### [Exercise requirements]
#1 From the article below about the children's book on Alzheimer's, quote everything from "Why Can’t Grandma Remember My Name? Explains" down to "towards Alzheimer’s research.", word for word.
#2 Continue the article below about the children's book that explains Alzheimer's through art, starting right after its last sentence.

### [Extract provided]
* * *

Why Can’t Grandma Remember My Name? Explains Alzheimer’s With Art
When a parent is diagnosed with Alzheimer’s, one of the first things we think of is, “How am I going to tell my kids?” Explaining that their grandparent is sick is a tough conversation to have — but telling them in words they can understand is even tougher.
Understanding the weight of this difficult conversation, the Fisher Center for Alzheimer’s Research Foundation set out to help parents teach their children what is happening to their grandparent or other loved one. Their new book, Why Can’t Grandma Remember My Name?, explains the disease using art created by children and Alzheimer’s patients side-by-side.
Children’s book author Chana Stiefel, whose grandmother has Alzheimer’s, and Kent L. Karosen, the foundation’s president, co-wrote the book, and all proceeds will be going towards Alzheimer’s research.
“With the Alzheimer’s epidemic at an all time high, it’s never been as important to increase the amount of research being conducted in an effort to find a cure,” says Karosen.
5.3 million Americans are directly affected by Alzheimer’s, a number that is expected to rise to 16 million by 2050.

* * *

### [Available data]
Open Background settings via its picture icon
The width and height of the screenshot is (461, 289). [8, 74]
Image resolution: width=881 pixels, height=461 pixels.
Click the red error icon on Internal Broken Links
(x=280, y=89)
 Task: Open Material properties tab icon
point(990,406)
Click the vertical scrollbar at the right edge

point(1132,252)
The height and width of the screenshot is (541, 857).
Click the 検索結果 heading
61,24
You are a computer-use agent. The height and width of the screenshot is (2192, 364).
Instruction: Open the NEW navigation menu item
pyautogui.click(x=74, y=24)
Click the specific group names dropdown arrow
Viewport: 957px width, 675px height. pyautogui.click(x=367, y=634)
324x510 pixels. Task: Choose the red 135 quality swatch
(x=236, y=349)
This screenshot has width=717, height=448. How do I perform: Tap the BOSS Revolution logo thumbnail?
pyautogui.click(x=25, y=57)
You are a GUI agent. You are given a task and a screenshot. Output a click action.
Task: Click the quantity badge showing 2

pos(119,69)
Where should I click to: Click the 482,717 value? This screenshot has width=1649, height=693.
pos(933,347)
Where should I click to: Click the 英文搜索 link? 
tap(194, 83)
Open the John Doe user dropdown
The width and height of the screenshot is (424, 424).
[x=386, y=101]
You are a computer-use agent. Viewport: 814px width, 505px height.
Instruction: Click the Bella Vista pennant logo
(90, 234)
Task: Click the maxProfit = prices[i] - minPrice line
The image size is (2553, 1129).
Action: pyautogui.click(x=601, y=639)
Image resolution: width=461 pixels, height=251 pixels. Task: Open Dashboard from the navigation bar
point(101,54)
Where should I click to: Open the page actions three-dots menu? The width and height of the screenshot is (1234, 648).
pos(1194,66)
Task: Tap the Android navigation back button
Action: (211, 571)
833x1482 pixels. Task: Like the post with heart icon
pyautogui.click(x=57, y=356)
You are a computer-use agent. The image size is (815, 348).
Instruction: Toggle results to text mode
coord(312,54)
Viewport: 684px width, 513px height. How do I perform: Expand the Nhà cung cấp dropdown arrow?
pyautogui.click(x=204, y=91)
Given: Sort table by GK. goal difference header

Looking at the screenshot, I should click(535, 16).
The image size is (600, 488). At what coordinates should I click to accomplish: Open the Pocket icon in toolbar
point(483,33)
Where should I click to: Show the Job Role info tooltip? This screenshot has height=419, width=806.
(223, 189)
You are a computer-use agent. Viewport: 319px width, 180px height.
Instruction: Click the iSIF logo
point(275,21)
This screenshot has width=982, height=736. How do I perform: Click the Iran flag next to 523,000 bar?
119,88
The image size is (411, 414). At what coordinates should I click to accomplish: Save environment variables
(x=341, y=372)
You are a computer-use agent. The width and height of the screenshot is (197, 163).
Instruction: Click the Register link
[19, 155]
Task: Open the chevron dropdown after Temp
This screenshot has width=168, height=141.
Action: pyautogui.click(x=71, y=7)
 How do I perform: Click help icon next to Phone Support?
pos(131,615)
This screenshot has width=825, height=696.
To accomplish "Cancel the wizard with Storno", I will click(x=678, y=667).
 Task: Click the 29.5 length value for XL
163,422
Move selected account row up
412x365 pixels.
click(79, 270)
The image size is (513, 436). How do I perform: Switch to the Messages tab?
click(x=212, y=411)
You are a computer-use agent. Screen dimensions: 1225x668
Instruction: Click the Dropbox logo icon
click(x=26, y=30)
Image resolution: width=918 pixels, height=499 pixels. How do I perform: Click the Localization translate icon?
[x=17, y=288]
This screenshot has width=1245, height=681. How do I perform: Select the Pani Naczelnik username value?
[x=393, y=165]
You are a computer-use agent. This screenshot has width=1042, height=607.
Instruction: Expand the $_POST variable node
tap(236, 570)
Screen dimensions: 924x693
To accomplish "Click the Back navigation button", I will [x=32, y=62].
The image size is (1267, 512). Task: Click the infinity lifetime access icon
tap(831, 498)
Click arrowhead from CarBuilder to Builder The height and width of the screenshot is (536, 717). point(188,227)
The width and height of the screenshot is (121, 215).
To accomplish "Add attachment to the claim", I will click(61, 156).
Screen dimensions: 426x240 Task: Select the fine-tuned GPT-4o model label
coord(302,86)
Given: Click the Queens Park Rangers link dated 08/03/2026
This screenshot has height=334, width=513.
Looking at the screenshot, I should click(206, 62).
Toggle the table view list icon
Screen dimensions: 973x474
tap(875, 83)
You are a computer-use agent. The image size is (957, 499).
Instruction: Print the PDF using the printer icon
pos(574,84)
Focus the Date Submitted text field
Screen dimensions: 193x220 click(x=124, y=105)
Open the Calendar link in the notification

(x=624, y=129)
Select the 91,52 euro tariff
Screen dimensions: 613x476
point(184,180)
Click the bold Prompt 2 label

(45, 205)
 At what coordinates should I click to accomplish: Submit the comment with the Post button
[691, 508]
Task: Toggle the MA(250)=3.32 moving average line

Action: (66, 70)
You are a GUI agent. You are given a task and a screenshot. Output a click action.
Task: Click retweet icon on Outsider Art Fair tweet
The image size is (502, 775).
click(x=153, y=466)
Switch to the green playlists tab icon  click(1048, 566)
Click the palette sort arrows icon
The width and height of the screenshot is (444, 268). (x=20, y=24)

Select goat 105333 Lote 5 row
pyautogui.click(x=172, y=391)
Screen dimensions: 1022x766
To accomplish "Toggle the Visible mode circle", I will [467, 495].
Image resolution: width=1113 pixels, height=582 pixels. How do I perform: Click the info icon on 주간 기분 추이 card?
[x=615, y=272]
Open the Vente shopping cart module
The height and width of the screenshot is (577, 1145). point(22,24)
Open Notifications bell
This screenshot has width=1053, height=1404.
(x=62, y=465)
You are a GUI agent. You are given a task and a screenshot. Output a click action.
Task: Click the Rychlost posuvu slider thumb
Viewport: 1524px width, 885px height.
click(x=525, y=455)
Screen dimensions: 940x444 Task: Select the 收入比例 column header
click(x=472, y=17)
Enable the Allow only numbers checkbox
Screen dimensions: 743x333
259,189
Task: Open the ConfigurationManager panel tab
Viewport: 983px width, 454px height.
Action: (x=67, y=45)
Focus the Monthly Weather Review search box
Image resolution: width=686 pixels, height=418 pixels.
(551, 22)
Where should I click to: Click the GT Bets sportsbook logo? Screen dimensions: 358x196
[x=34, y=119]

* * *

### [Answers to this exercise]
#1
Why Can’t Grandma Remember My Name? Explains Alzheimer’s With Art
When a parent is diagnosed with Alzheimer’s, one of the first things we think of is, “How am I going to tell my kids?” Explaining that their grandparent is sick is a tough conversation to have — but telling them in words they can understand is even tougher.
Understanding the weight of this difficult conversation, the Fisher Center for Alzheimer’s Research Foundation set out to help parents teach their children what is happening to their grandparent or other loved one. Their new book, Why Can’t Grandma Remember My Name?, explains the disease using art created by children and Alzheimer’s patients side-by-side.
Children’s book author Chana Stiefel, whose grandmother has Alzheimer’s, and Kent L. Karosen, the foundation’s president, co-wrote the book, and all proceeds will be going towards Alzheimer’s research.

#2
“In the meantime, we must make it a priority to educate those around us about the disease, and through Why Can’t Grandma Remember My Name?, my hope is that a younger audience will have a better understanding of the disease that affects their loved ones.”
In the book, Alzheimer’s is explained to kids through questions and answers. Accompanying their drawings are questions from children, which are answered by Alzheimer’s patients through their own art.
On top of beautifully complementing the words of the book, the art used demonstrates the power and importance of art therapy for Alzheimer’s patients.
“In seeing the results of the paintings of Alzheimer’s patients, I can feel the strength and the impact of the artwork featured in Why Can’t Grandma Remember My Name?,” says artist and sculptor Ursula von Rydingsvard.
“Creating art gives Alzheimer’s patients autonomy and a sense of dignity in the midst of a disease that often leaves them feeling powerless.”